First Impressions



You’ve sent in your masterpiece and are expecting a contract in the return email. Instead, you receive a notice that your book has been declined. You stare at the monitor, wondering how this could happen. Didn’t the fool on the other end of the message read the book you’ve labored over for half your lifetime?

Your first instinct is to write back to this idiot and demand to know if they read the whole book. Did they bother to understand the elegant prose? Did they notice how well you blended several different time periods with multiple characters? Where is their head at?

Instantly, your fingers are flying across the keyboard. You’re composing a tart but eloquent email, in which you demand to know why they rejected your book. Aren’t you good enough for XYZ publisher? Are they so stupid that they think they can actually sell books without yours leading their sales?

Without bothering to proofread, you hit send and sit back, satisfied they’ll soon change their minds and send you a contract.

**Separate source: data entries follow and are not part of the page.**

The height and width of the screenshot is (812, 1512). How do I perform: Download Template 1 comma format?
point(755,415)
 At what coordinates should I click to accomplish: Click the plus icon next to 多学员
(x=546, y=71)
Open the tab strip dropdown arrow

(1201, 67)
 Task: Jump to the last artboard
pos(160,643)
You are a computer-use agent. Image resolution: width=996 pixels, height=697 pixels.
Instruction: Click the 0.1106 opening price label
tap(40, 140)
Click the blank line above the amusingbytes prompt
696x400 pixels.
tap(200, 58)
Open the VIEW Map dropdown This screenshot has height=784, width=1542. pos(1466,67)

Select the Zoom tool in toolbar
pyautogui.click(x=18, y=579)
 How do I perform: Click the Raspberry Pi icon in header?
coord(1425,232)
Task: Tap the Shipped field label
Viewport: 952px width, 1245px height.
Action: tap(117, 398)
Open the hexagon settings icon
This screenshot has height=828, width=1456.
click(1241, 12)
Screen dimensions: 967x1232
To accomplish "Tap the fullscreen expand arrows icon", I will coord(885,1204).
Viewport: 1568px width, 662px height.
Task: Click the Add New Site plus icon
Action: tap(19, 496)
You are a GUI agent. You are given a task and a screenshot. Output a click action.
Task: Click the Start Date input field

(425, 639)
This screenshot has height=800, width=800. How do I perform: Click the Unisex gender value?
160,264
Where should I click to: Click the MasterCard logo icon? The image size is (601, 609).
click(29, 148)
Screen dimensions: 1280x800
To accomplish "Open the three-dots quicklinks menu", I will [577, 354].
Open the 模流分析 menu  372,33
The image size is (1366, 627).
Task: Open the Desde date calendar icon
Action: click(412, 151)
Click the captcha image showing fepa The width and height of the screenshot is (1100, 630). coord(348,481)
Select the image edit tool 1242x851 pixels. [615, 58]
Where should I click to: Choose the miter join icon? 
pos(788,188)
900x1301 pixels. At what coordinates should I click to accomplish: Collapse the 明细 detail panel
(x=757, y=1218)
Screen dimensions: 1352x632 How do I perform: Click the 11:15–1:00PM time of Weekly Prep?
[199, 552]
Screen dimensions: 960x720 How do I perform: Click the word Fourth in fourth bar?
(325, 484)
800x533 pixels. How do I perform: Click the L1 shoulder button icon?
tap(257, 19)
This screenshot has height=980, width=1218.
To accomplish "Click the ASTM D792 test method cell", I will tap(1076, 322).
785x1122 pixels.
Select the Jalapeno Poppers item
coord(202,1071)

Reality check. You are not Snoopy typing out a sarcastic letter to a publisher. You are Joe Smith, unknown, unpublished author. And you have just made the worst mistake of your writing career.

First, close your inbox. You won’t get a response for a day or two, if then. You’ll be lucky if that response is restrained to let you know your manuscript was thoroughly vetted and it wasn’t right for what they produce.

Second, strike that publisher off your list of potentials for the next time you submit. You will probably never have a chance with them again.

Now, reread the rejection. Was advice offered? If there’s an invitation to resubmit, ignore it. It’s probably no longer in the offing.

What you should do at this point is take any advice offered and move on to the next publisher. Hold your hat in your hand. Lose the arrogance and remember this…

You only have one chance to make a good first impression.